(Task inputs):
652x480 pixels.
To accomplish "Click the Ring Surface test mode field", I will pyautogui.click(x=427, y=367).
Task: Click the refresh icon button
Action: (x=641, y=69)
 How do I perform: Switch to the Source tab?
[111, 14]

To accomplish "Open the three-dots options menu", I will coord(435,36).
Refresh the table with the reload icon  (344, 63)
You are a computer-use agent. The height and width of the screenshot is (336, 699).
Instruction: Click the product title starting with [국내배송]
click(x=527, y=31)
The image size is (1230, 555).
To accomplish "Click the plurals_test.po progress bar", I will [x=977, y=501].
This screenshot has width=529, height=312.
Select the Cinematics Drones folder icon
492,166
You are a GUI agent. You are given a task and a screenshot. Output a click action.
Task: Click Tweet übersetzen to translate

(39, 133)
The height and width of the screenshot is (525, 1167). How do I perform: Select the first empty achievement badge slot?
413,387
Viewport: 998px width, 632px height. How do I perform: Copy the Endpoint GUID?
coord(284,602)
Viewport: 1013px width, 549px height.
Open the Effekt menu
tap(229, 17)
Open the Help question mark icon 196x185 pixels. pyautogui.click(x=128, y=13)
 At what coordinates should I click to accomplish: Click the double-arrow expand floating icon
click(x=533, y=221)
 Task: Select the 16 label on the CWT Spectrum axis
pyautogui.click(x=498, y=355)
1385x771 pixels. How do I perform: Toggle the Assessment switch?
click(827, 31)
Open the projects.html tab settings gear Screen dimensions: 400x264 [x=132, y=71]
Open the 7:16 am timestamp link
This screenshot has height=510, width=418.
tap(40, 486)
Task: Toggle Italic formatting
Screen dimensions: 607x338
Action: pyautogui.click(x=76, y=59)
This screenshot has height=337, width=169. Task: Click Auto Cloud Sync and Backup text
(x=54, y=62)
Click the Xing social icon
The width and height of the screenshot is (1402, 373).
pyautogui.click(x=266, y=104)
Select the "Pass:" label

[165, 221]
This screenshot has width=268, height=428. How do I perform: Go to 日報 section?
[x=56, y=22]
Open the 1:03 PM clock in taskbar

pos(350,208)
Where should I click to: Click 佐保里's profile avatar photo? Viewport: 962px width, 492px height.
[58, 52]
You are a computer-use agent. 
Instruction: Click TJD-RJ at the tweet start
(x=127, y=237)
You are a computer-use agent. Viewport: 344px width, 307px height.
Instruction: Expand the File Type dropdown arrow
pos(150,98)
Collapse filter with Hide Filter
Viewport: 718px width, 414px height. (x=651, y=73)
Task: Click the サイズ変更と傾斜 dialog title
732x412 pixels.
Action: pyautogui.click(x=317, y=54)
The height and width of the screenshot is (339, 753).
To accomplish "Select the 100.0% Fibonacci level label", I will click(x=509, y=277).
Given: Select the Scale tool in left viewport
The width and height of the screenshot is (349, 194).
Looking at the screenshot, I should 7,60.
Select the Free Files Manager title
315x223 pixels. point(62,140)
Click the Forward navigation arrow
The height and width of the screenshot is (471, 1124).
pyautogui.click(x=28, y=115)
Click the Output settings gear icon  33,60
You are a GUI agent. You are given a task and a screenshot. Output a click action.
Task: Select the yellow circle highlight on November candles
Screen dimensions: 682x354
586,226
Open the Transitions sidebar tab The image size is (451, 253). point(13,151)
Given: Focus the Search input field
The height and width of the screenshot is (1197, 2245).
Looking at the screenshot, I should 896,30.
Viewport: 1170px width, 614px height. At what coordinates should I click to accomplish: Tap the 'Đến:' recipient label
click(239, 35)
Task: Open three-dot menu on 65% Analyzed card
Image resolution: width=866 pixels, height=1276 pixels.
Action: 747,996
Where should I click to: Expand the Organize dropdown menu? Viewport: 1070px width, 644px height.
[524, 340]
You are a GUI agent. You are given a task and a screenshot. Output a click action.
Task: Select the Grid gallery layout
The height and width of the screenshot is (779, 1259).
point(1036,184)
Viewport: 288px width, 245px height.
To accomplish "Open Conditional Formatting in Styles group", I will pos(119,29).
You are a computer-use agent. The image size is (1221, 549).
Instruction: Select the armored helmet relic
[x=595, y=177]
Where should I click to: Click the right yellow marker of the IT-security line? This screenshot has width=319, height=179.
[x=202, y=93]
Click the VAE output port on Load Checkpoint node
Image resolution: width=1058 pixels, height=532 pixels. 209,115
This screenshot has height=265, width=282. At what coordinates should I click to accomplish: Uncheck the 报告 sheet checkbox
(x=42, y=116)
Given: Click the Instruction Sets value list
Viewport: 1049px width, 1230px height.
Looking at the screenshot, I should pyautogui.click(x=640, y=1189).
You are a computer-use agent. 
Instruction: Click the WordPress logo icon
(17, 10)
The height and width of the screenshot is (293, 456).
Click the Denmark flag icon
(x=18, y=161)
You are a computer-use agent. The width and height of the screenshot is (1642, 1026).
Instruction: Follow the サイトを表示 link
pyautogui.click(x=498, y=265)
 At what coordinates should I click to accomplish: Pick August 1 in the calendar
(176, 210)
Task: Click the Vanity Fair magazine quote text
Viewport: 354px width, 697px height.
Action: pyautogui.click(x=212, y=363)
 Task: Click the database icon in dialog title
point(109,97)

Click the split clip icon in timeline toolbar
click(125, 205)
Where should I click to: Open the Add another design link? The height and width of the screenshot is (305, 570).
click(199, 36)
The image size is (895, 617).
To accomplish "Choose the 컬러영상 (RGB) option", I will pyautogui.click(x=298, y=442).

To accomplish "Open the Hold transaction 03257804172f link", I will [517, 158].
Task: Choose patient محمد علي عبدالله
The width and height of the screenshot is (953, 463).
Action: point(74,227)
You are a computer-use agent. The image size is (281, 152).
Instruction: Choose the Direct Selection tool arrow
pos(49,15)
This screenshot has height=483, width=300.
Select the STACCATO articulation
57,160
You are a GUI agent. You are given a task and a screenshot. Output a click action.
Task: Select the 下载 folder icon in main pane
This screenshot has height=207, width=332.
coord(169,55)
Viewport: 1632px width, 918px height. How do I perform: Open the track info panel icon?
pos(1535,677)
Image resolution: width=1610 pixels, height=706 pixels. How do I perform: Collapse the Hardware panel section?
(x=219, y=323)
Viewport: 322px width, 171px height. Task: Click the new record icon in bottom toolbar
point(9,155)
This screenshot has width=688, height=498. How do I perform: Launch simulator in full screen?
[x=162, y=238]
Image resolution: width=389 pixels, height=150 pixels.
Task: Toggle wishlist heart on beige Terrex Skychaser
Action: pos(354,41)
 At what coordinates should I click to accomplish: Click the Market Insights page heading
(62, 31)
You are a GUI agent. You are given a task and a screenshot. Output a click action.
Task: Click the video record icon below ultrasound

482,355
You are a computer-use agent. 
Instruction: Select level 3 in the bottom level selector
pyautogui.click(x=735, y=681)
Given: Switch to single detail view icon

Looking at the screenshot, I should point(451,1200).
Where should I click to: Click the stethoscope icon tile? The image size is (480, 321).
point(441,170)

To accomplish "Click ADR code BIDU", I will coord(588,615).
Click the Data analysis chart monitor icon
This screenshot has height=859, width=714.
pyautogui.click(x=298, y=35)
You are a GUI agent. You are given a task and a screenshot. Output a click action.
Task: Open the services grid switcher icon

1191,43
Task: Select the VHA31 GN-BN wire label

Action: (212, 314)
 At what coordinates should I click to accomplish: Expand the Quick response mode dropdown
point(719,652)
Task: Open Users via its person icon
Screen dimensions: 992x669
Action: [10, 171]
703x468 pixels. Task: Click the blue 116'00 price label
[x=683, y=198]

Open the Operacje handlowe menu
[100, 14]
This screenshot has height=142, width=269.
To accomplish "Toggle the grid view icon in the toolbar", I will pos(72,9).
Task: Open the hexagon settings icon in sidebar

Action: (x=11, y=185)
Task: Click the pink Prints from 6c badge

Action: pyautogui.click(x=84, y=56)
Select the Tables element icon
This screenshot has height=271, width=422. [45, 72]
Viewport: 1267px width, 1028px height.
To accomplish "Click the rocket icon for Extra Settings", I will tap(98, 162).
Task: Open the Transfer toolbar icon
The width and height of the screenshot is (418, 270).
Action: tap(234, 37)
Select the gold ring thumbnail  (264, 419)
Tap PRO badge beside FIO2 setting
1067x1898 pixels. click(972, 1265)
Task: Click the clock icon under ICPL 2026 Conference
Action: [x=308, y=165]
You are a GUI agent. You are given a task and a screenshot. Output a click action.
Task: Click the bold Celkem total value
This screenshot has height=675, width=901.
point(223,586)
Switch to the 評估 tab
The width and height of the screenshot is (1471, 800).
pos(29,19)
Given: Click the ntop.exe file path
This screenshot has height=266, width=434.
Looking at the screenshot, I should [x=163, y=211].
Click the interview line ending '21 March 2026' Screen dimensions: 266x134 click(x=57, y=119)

(Instructions to follow): Edit the part of the records that opens with the line containing "Task: Open the hexagon" and closes with the line containing "Action: [x=308, y=165]". Give those lines back with "gold" changed to "silver" and everything else left the same.

(Solution for this task):
Task: Open the hexagon settings icon in sidebar

Action: (x=11, y=185)
Task: Click the pink Prints from 6c badge

Action: pyautogui.click(x=84, y=56)
Select the Tables element icon
This screenshot has height=271, width=422. [45, 72]
Viewport: 1267px width, 1028px height.
To accomplish "Click the rocket icon for Extra Settings", I will tap(98, 162).
Task: Open the Transfer toolbar icon
The width and height of the screenshot is (418, 270).
Action: tap(234, 37)
Select the silver ring thumbnail  (264, 419)
Tap PRO badge beside FIO2 setting
1067x1898 pixels. click(972, 1265)
Task: Click the clock icon under ICPL 2026 Conference
Action: [x=308, y=165]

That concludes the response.